August 4, 2011
A HUD home is defined by the FHA as “a 1-to-4 unit residential property acquired by HUD as a result of a foreclosure action on an FHA-insured mortgage.”
When a home owner with an FHA mortgage loses the property because of loan default and foreclosure proceedings, the Department of Housing and Urban Development takes ownership and puts the house back on the market.
According to the official site, HUD homes are sold as-is and have no warranty. There are two basic types of HUD homes available. One is considered “insurable” which means they meet the FHA’s minimum property requirements and would theoretically be eligible to be purchased with an FHA home loan. The other type is classified as “uninsurable” which means the property does not live up to FHA MPRs.

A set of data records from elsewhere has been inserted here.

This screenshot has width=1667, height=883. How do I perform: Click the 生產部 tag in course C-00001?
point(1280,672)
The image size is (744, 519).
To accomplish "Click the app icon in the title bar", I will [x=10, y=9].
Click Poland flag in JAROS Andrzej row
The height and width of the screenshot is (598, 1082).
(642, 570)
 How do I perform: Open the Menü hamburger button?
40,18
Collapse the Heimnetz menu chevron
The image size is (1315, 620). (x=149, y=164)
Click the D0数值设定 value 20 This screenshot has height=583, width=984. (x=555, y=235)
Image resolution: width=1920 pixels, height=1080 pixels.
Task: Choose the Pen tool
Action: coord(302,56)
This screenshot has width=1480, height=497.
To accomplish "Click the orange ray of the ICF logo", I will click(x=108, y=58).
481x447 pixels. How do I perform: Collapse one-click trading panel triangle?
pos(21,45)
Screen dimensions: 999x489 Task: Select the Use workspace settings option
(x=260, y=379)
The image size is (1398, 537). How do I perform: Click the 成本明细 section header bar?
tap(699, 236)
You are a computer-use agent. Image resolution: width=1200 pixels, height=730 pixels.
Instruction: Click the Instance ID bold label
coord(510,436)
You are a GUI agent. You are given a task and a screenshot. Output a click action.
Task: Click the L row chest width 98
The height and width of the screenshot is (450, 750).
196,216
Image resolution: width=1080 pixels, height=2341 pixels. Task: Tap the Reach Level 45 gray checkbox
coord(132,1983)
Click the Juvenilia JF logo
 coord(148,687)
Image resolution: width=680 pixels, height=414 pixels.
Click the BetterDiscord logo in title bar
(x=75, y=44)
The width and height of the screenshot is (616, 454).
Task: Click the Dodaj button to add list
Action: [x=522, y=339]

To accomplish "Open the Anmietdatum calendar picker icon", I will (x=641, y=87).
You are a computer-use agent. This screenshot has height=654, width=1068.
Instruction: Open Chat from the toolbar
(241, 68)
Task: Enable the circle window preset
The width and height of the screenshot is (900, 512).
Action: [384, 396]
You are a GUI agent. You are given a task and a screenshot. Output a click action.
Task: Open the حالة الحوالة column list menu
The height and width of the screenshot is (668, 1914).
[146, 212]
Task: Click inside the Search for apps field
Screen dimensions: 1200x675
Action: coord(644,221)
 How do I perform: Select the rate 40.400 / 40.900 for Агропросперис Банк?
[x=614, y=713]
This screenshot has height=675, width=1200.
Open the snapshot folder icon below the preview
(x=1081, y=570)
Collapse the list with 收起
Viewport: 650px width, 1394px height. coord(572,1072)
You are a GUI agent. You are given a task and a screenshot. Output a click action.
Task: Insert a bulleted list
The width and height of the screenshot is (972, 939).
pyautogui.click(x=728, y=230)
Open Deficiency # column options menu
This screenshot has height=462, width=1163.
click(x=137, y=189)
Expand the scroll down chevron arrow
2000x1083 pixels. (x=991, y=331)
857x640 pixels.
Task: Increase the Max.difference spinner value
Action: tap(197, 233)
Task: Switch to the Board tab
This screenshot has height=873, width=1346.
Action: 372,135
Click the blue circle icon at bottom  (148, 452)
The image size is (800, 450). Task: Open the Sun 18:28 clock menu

But an uninsurable property isn’t completely excluded from FHA financing options. Even an uninsurable HUD home may qualify for the FHA 203(k) Rehabilitation loan. Buyers interested in fixer-upper properties could purchase an uninsurable HUD home with a 203(k) Rehab loan and refinance that loan once work is completely done.
The refinancing would convert the 203(k) loan to a standard FHA 203(b) home loan, which is the same loan most typical FHA borrowers get when they want to buy a house with an FHA insured mortgage.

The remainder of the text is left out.